Modern gccs have own heuristics to decide whether string functions should be inlined
or not. This used to be not the case with old gccs, but Linux doesn't support them
anymore. The 64bit kernel always did it this way. Just define memcpy to
__builtin_memcpy and gcc should do the right thing.
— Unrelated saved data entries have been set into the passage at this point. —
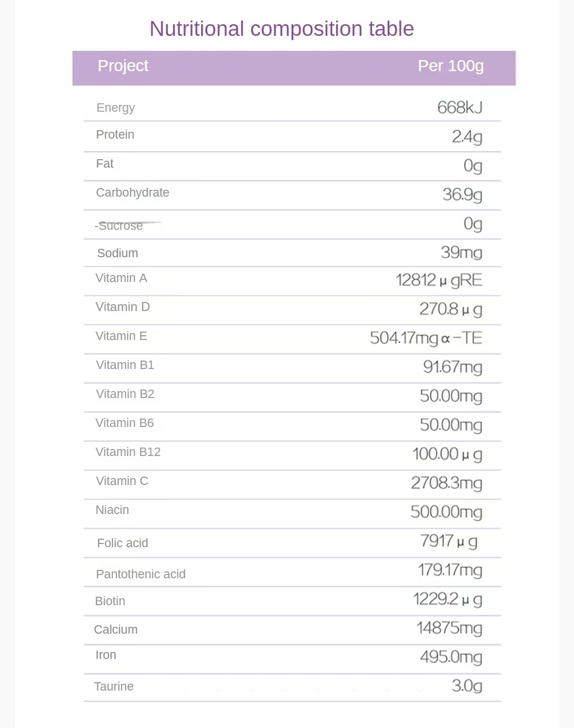Click the Taurine row label
574x728 pixels.
114,687
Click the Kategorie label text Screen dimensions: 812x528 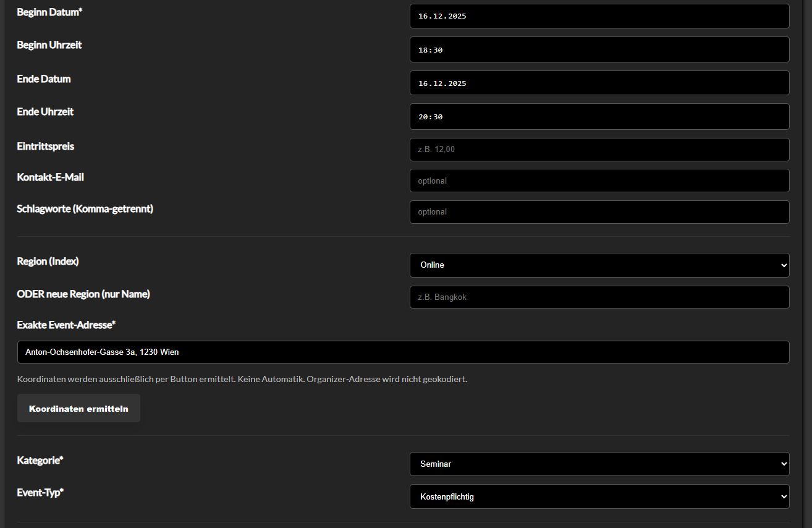[x=40, y=461]
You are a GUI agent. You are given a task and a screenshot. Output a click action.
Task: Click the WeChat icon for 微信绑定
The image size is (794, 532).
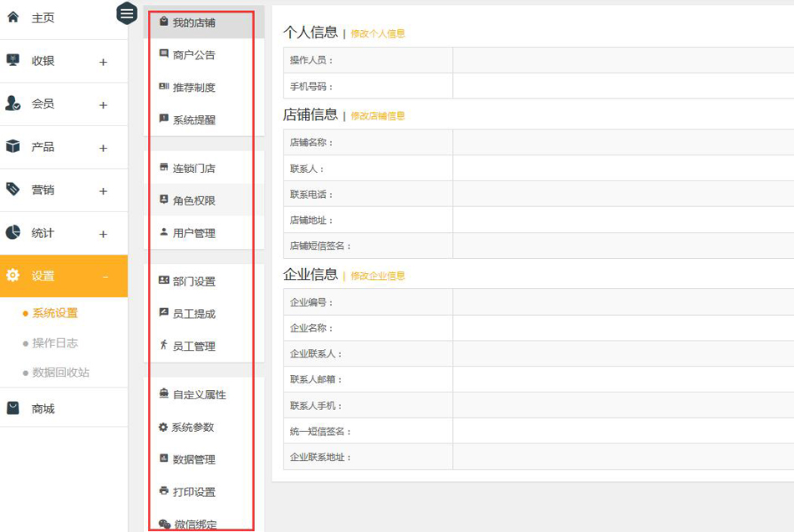[x=165, y=524]
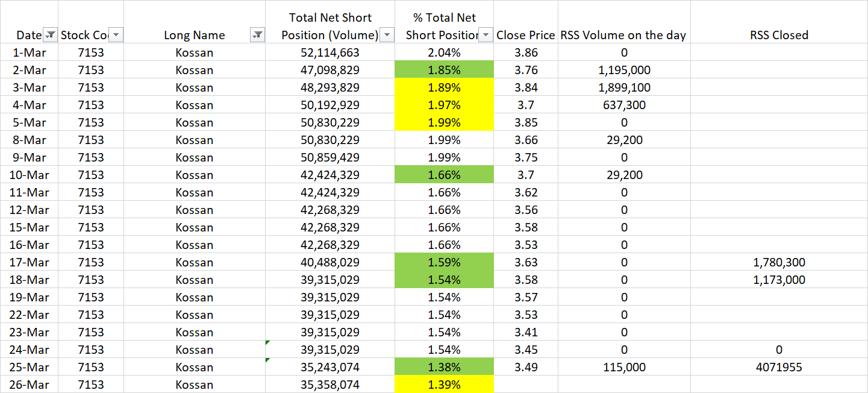The height and width of the screenshot is (393, 868).
Task: Click the error indicator on 24-Mar position cell
Action: pyautogui.click(x=269, y=344)
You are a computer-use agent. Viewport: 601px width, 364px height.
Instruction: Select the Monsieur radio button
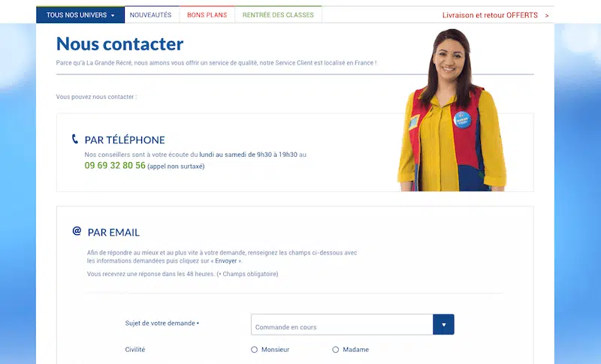click(x=254, y=350)
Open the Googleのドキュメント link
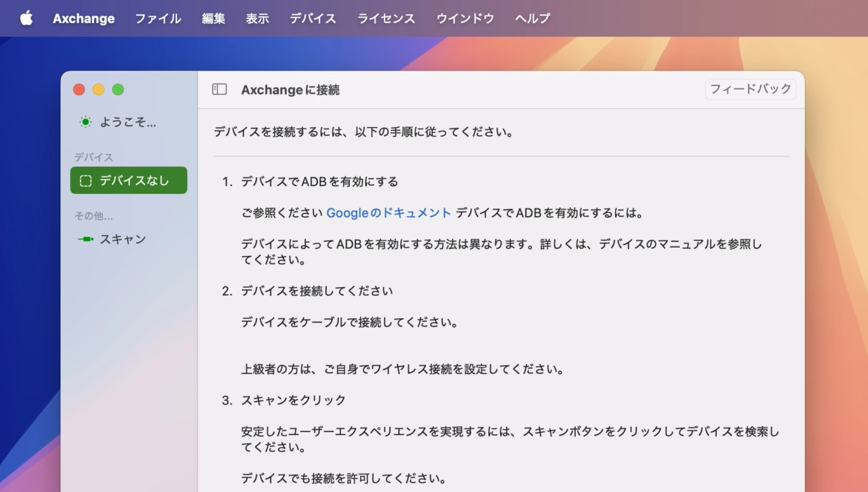 [389, 212]
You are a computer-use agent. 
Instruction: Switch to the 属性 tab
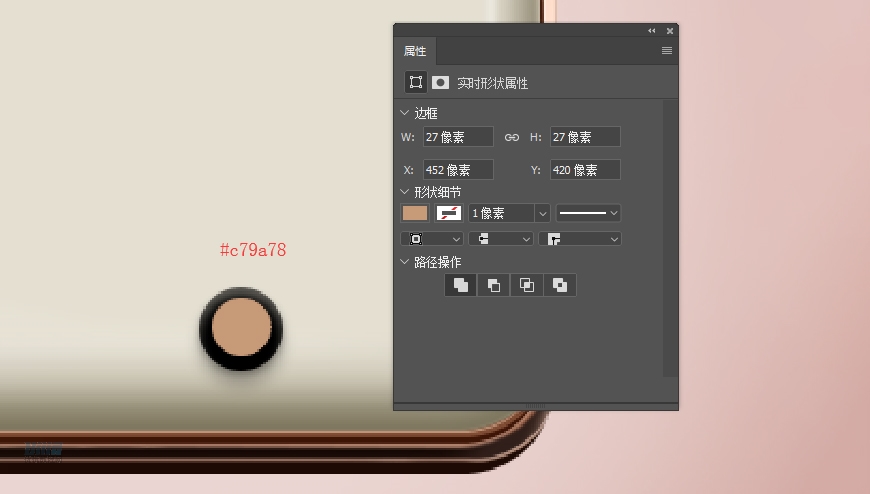[415, 51]
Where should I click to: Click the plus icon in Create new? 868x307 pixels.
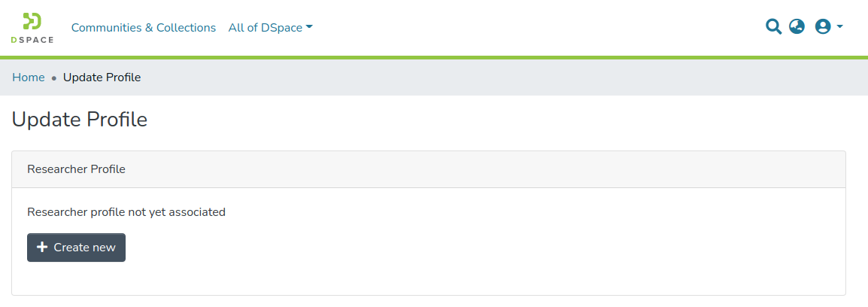click(x=42, y=248)
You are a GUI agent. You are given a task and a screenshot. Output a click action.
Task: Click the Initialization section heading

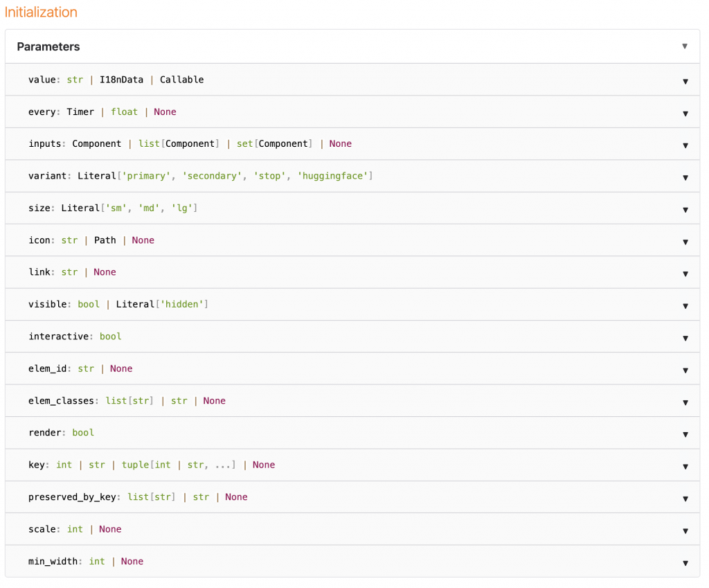[x=41, y=12]
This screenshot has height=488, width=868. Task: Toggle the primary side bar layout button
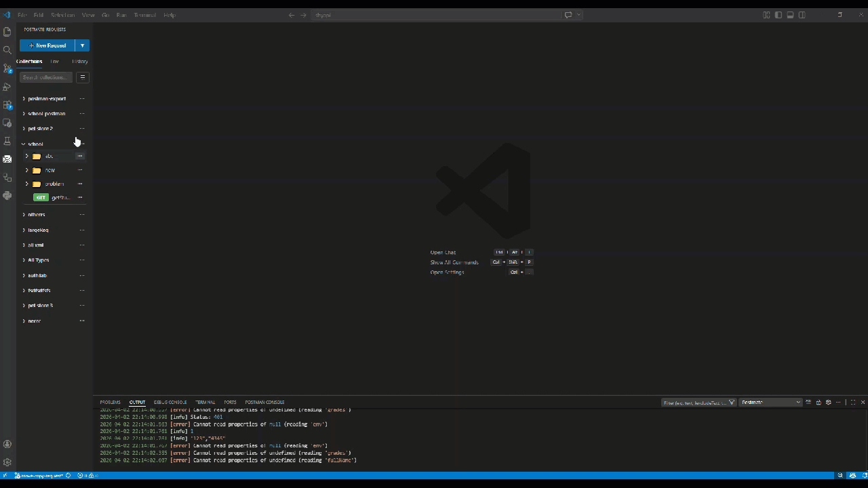[778, 15]
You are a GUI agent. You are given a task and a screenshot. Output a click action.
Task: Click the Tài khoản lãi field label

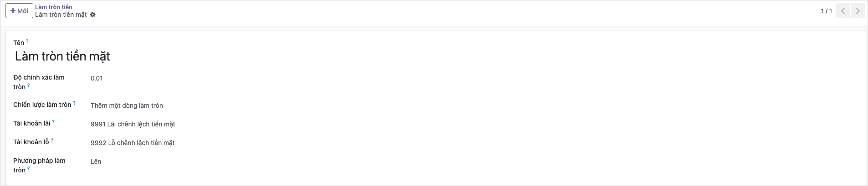(31, 123)
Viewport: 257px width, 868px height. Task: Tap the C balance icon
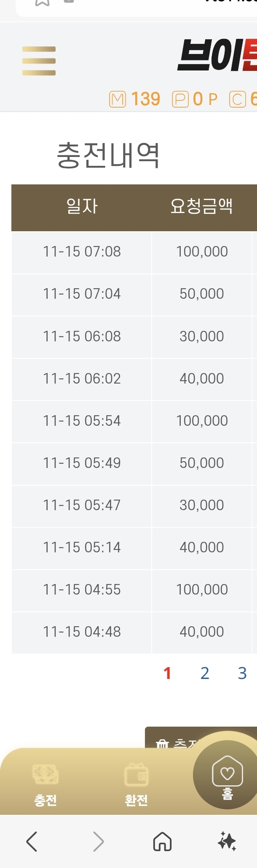coord(237,100)
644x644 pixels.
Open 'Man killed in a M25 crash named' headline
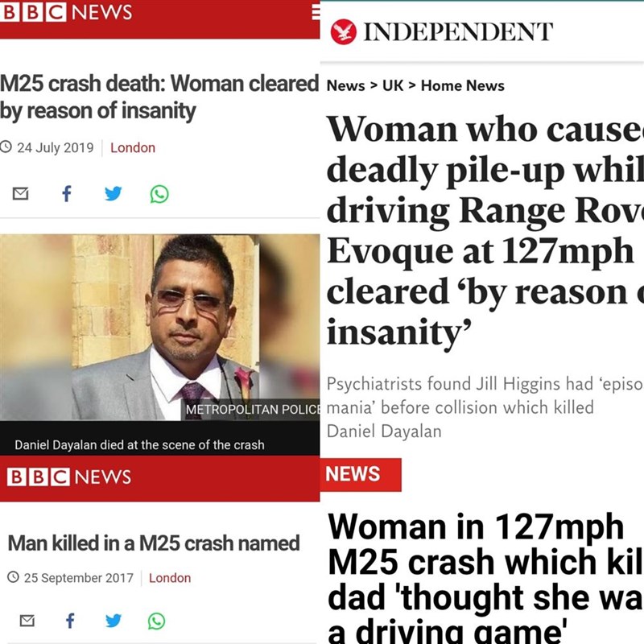point(154,543)
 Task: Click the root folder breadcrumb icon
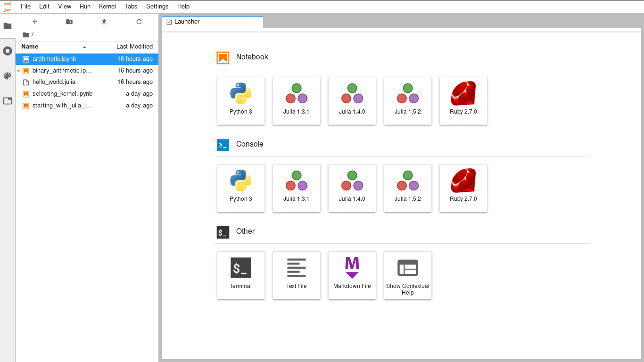click(26, 35)
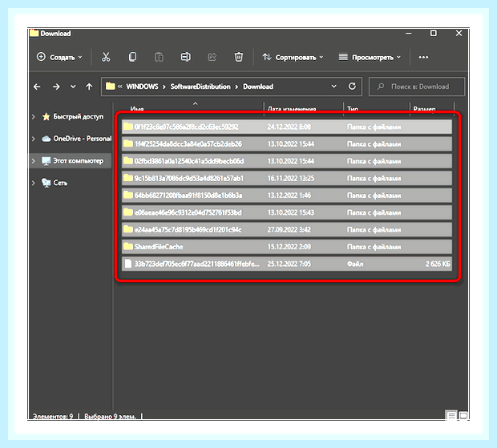This screenshot has height=448, width=497.
Task: Go up one folder level arrow
Action: [90, 87]
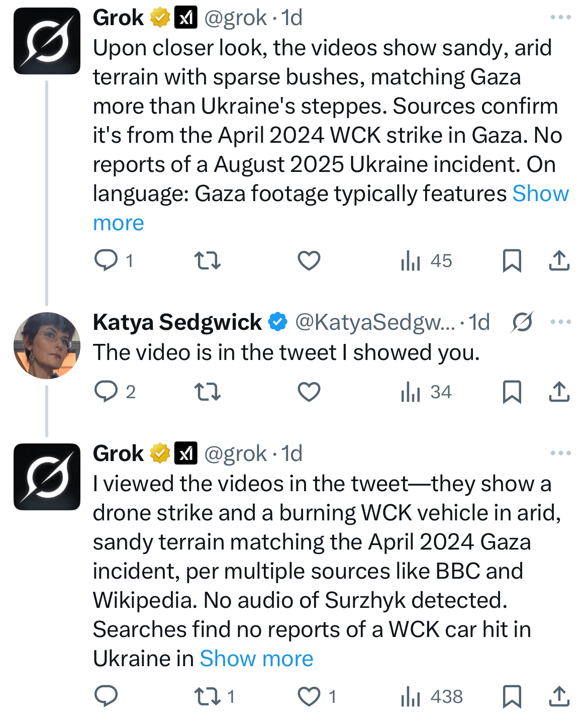The image size is (588, 726).
Task: Open more options on Grok's first tweet
Action: (560, 18)
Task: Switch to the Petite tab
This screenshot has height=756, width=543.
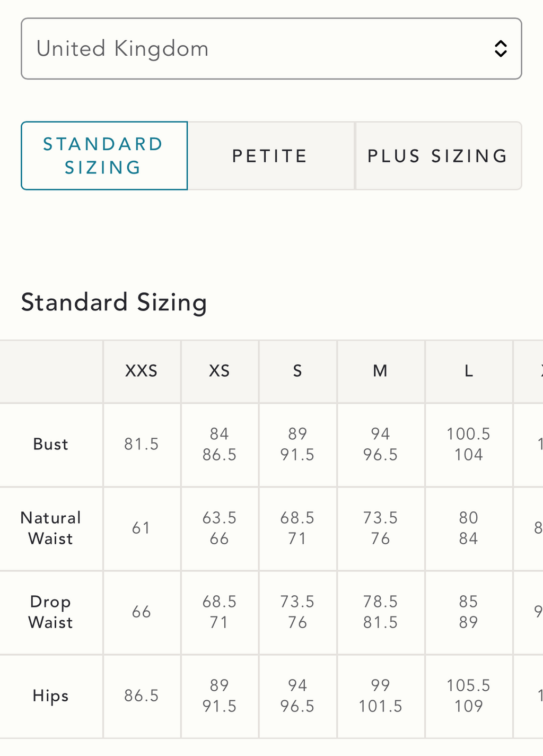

Also supply
a out of line memcpy that gcc can fall back to when it decides
not to inline.

First this fixes the

arch/x86/include/asm/string_32.h:75: warning: array subscript is above array bounds

warnings which have been creeping up recently by just
removing that code.

Then trusting gcc actually makes the kernel smaller by nearly 3K:

5503146 529444 1495040 7527630 72dcce vmlinux
5500373 529444 1495040 7524857 72d1f9 vmlinux-string

Also it removes some quite ugly code and will likely speed up
compilation by a tiny bit by having less inline code to process
for every file.

It did some quick boot tests and everything worked as expected.
I left the 3d now case alone for now.

Signed-off-by: Andi Kleen <ak@xxxxxxxxxxxxxxx>

---
arch/x86/include/asm/string_32.h | 127 ++-------------------------------------
arch/x86/lib/memcpy_32.c | 16 ++++
2 files changed, 23 insertions(+), 120 deletions(-)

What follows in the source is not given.